En un tiempo y en una cultura en donde el roce era motivo de impureza y de alejamiento de lo sagrado (recordad la parábola del Samaritano; Levita y Sacerdote olvidan a su prójimo para no quedar contaminados y acudir a sus obligaciones sagradas), Jesús dinamita con su piel esta unión maléfica entre pureza-impureza, santidad-pecado, que se queda en lo epidérmico.

El escándalo del roce es asumido por Jesús plena y conscientemente.

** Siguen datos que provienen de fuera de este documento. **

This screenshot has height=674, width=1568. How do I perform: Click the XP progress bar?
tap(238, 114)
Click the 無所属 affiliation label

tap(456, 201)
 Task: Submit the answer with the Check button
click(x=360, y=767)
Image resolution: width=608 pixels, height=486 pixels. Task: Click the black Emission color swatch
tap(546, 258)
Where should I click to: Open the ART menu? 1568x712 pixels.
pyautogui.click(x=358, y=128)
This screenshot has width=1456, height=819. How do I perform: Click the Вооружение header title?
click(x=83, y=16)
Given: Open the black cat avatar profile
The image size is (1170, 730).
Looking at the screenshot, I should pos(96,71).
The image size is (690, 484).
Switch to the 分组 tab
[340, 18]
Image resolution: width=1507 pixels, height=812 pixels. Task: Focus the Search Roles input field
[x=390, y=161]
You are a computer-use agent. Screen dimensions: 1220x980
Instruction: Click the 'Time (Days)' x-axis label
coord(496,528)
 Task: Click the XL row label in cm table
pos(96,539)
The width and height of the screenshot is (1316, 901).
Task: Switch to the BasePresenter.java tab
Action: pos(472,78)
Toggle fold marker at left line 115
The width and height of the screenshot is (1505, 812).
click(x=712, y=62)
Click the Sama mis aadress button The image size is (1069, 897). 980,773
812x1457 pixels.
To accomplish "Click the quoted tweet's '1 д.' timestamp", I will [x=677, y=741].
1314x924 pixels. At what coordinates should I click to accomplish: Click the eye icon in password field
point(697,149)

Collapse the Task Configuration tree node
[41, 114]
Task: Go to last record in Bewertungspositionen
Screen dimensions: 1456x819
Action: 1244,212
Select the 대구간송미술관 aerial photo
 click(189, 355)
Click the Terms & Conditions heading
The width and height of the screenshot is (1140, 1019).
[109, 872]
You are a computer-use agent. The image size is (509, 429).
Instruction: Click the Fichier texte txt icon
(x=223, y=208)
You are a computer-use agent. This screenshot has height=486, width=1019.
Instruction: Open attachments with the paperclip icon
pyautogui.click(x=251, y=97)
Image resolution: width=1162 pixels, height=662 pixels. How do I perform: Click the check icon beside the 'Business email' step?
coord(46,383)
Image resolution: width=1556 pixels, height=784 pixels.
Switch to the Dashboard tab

No como un capricho de romper lo establecido sin más, sino como un acercamiento, una inmersión en la realidad del pecado-enfermedad-publicidad que excluía a otros seres humanos de cualquier interacción social.

Es el caso del leproso de este domingo (y de la mujer con flujos de sangre, y de la pecadora que enjuaga con sus lágrimas a Jesús en casa del fariseo, y del abrazo del Padre al hijo pródigo, o al ciego…). Tocando al pecado-impureza Jesús se hace él mismo pecado-impureza a los ojos de los justos (este escándalo, también en la Cruz, lo describe magistralmente S. Pablo: A quien no cometió pecado, Dios lo hizo por nosotros reo de pecado, para que, por medio de él, nosotros nos transformemos en salvación de Dios. 2 Cor. 5,21)

Esta visibilización contaminada-impura de sí mismo le acarrea a Jesús muchos problemas con los que dicen conocer e interpretar a Dios. Pero es una manera radical de decir que tocando, con todo lo que ello implica, se salva al ser humano. No como una salvación exterior de intercambio mercantilista con Dios (te doy y me das), sino desde dentro, desde la fuente misma de lo que somos, sin alharaca de pureza disfrazada.